Don't advise a hand grinder even for 2-3 cups a day - it will soon get you down trying to grind fine enough for espresso and even then, your Silvia is likely to get sniffy over the consistency of the grind. Hand grinders are, by and large, OK for pour over where a coarser consistency is needed. Having said that, there are some interesting hand grinders hitting the market in the near future that might be worth a look - Comandante and Made by Knock. There are plenty of decent electric grinders on the market depending on budget. If you don't have an issue with a used commercial, there is plenty of advice to be had via the forum.


----------



## CoffeeJohnny (Feb 28, 2011)

Yes set a budget and ask advice around your budget if you can, by on the forum as you get well looked after kit. I'm incredibly happy with my recent buy through the forum.

Sent from my HTC One using Tapatalk 4


----------



## garydyke1 (Mar 9, 2011)

If you skimp on the grinder then you wont be making 2-3 cups a day, itll be more like 5-6 down the sink until you make one good enough!


----------



## mike361 (Aug 25, 2013)

Perfect peeps thanks for the advice.

I initially was thinking maximum about £150 but preferably cheaper i just bought the silvia so that's obviously set me back some.

Mike


----------



## Mrboots2u (May 10, 2013)

garydyke1 said:


> If you skimp on the grinder then you wont be making 2-3 cups a day, itll be more like 5-6 down the sink until you make one good enough!
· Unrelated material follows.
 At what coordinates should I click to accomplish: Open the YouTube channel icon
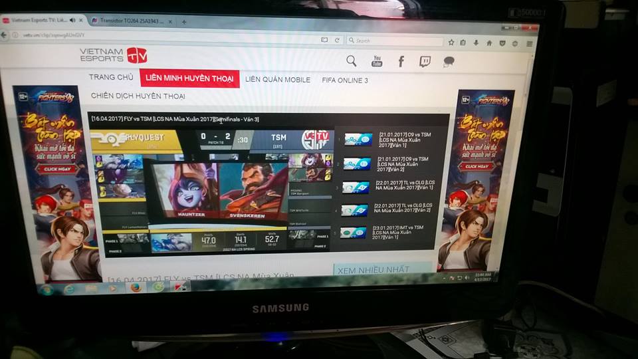[x=377, y=62]
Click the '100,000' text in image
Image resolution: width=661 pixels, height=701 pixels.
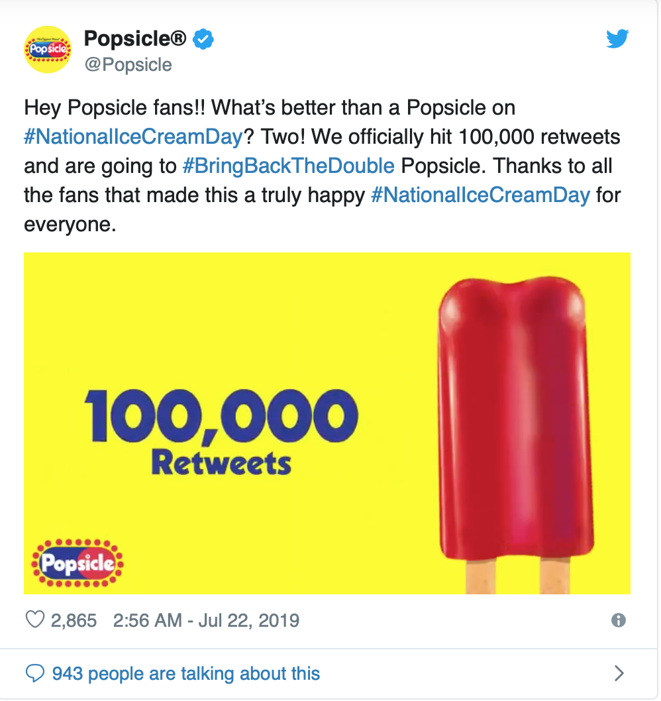[221, 417]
Unnervingly I agree with Gary again







. Grinder more important than machine........


----------



## The Systemic Kid (Nov 23, 2012)

mike361 said:


> Perfect peeps thanks for the advice. I initially was thinking maximum about £150 but preferably cheaper i just bought the silvia so that's obviously set me back some. Mike


You can certainly pick up a used grinder for that money but, with a little more, you could get something that is relatively upgrade proof. Check out the for sales thread on the forum or get in touch with coffeechap - he might be able to help you.


----------



## mike361 (Aug 25, 2013)

Any advice on the make and models? to look out for?


----------



## The Systemic Kid (Nov 23, 2012)

A Eureka MDL went on the forum very recently - think it went for £200ish. It was a commercial grinder with 75ml burrs so your Silvia would have been very happy. Eureka Mignons are well regarded in their price range - you might find one around £200 second hand if you are patient. Then there are the faithful Mazzer family of grinders.


----------



## Mrboots2u (May 10, 2013)

mike361 said:


> Any advice on the make and models? to look out for?
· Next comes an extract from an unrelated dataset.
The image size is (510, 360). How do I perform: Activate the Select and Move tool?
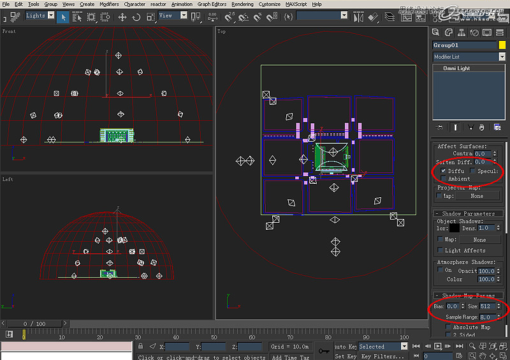[x=122, y=16]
It really depends on how much you want to go up to , and without sounding patronising how long you stick with the espresso habit. If you are with it for life then a good grinder will see you thorough many years and through any possible upgrading of machines . This will be more than £150 outlay .
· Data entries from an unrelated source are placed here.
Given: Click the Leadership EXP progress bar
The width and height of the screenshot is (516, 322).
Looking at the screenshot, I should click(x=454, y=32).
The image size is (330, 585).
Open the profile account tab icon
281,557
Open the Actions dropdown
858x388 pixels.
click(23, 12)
mazzer SJ would be a great bomb proof grinder that first that bill, along with cimbali magnum or one of the eureka mdl that is on here . All these though take up a lot of space and have dosers, which I have don't know if you have or want . These will range between £200-300.

Something like at entry level would be a second hand mc2 for around £80-100 , a lot of these come up second hand on here as people seem to move on from them in terms of upgrading pretty quick ,take what you will from that , there are better grinders and people move on to them reasonably quickly . They are also by all accounts quite loud.

New with a small space to fill - eureka mignion but your looking at £280 , and if you have the space aforementioned grinders will be better value .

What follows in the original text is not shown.